The agency certifies that legal counsel has reviewed the proposal and found it to be within the state agency's legal authority to adopt.
Filed with the Office of the Secretary of State on August 5, 2025.
TRD-202502763
Jessica Barta
General Counsel
Texas Department of Insurance
Earliest possible date of adoption: September 21, 2025
For further information, please call: (512) 676-6655
SUBCHAPTER
U.
STATUTORY AUTHORITY. TDI proposes §19.2003 under Insurance Code §§1305.007, 4201.003, and 36.001.

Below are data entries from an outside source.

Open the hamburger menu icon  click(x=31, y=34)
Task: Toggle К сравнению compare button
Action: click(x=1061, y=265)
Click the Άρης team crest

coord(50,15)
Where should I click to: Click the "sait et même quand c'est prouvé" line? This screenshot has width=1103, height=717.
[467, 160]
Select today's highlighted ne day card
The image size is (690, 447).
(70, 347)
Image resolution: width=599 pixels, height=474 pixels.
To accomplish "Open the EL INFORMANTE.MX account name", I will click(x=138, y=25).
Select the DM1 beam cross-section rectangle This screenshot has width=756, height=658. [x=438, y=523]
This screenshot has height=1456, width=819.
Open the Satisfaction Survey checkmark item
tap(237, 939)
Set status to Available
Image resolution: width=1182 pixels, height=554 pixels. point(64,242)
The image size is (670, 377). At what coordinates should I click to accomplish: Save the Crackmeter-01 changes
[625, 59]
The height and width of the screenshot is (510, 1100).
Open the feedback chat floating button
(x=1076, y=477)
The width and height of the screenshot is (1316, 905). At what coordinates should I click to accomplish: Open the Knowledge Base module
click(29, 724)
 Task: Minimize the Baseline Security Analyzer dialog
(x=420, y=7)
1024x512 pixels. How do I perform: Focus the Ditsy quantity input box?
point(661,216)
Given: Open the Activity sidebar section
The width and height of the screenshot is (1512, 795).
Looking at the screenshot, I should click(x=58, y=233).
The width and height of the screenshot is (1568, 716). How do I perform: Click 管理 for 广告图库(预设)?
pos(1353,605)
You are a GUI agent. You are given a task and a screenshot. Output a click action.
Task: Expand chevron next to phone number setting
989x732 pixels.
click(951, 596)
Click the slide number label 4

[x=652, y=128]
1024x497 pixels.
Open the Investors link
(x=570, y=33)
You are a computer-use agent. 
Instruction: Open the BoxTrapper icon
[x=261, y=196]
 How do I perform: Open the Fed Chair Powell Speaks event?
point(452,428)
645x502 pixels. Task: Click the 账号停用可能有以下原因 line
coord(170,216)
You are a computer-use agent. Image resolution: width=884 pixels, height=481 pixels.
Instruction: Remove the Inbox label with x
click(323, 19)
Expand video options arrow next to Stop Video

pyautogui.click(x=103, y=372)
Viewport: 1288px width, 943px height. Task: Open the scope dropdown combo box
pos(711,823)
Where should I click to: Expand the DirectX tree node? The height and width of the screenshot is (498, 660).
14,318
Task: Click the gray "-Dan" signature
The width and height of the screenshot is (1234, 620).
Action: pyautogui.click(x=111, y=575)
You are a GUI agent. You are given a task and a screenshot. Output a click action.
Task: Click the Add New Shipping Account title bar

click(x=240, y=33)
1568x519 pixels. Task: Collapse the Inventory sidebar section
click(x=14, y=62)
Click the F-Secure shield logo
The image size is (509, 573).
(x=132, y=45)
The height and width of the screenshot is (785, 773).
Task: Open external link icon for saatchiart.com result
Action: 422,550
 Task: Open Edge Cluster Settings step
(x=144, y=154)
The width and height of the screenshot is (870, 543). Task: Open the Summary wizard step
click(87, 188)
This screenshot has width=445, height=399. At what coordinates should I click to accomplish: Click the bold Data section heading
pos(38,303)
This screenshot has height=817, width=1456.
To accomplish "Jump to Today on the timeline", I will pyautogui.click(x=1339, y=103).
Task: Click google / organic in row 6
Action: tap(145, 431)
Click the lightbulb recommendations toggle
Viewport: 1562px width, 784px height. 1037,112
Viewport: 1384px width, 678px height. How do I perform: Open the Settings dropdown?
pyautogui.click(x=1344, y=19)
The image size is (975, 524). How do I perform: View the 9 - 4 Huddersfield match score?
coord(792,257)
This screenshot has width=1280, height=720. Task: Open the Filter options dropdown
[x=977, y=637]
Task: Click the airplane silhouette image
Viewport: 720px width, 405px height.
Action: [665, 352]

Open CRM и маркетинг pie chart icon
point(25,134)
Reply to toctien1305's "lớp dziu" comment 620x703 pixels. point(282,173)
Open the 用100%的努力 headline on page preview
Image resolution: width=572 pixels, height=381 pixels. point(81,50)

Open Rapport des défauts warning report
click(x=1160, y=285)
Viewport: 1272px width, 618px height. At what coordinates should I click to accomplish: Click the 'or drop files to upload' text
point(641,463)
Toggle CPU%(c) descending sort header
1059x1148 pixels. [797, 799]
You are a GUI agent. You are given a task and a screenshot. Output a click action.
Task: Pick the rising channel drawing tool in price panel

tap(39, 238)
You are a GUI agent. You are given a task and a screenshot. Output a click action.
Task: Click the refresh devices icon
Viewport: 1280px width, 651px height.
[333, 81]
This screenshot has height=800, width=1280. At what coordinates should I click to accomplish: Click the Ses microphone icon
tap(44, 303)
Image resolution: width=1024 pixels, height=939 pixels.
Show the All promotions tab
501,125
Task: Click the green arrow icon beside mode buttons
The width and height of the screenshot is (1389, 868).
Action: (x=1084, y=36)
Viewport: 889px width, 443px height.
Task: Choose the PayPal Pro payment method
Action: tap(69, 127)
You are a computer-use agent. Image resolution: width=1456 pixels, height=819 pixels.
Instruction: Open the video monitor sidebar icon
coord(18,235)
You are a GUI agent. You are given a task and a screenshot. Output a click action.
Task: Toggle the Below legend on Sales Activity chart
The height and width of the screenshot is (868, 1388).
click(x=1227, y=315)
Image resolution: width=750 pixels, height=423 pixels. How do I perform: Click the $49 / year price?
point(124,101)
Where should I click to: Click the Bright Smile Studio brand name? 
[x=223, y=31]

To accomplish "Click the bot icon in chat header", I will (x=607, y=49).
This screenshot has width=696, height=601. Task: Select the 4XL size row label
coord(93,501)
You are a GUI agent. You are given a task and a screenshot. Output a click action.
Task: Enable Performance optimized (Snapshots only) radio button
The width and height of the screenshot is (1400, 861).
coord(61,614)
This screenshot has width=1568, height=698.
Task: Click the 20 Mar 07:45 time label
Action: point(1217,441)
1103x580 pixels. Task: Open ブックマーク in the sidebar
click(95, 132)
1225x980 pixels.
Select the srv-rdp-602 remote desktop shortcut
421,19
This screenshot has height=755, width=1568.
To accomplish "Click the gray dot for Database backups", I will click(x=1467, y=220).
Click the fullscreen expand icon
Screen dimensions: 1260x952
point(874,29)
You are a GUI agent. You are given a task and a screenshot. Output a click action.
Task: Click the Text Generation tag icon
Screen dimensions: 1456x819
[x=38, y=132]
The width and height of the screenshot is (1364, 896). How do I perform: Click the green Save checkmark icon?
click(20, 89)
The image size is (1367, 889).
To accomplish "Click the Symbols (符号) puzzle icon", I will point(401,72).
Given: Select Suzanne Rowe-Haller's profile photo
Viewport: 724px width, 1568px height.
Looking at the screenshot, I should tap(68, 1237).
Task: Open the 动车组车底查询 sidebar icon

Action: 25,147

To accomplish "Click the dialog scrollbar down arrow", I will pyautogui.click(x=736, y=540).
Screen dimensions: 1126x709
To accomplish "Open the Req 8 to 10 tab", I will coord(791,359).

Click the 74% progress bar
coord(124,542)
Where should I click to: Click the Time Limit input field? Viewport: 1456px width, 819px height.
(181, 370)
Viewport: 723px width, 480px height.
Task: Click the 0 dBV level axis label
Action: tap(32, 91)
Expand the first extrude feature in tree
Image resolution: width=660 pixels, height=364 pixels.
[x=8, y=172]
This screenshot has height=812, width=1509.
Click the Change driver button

Insurance Code §1305.007 provides that the commissioner may adopt rules as necessary to implement Chapter 1305.
Insurance Code §4201.003 provides that the commissioner may adopt rules to implement Chapter 4201.
Insurance Code §36.001 provides that the commissioner may adopt any rules necessary and appropriate to implement the powers and duties of TDI under the Insurance Code and other laws of this state.
CROSS-REFERENCE TO STATUTE. Section 19.2003 implements Insurance Code §1305.004.
§19.2003.
(a) The words and terms defined in Insurance Code Chapter 4201, concerning Utilization Review Agents, have the same meaning when used in this subchapter, except as otherwise provided by this subchapter, unless the context clearly indicates otherwise.
(b) The following words and terms, when used in this subchapter, have the following meanings, unless the context clearly indicates otherwise.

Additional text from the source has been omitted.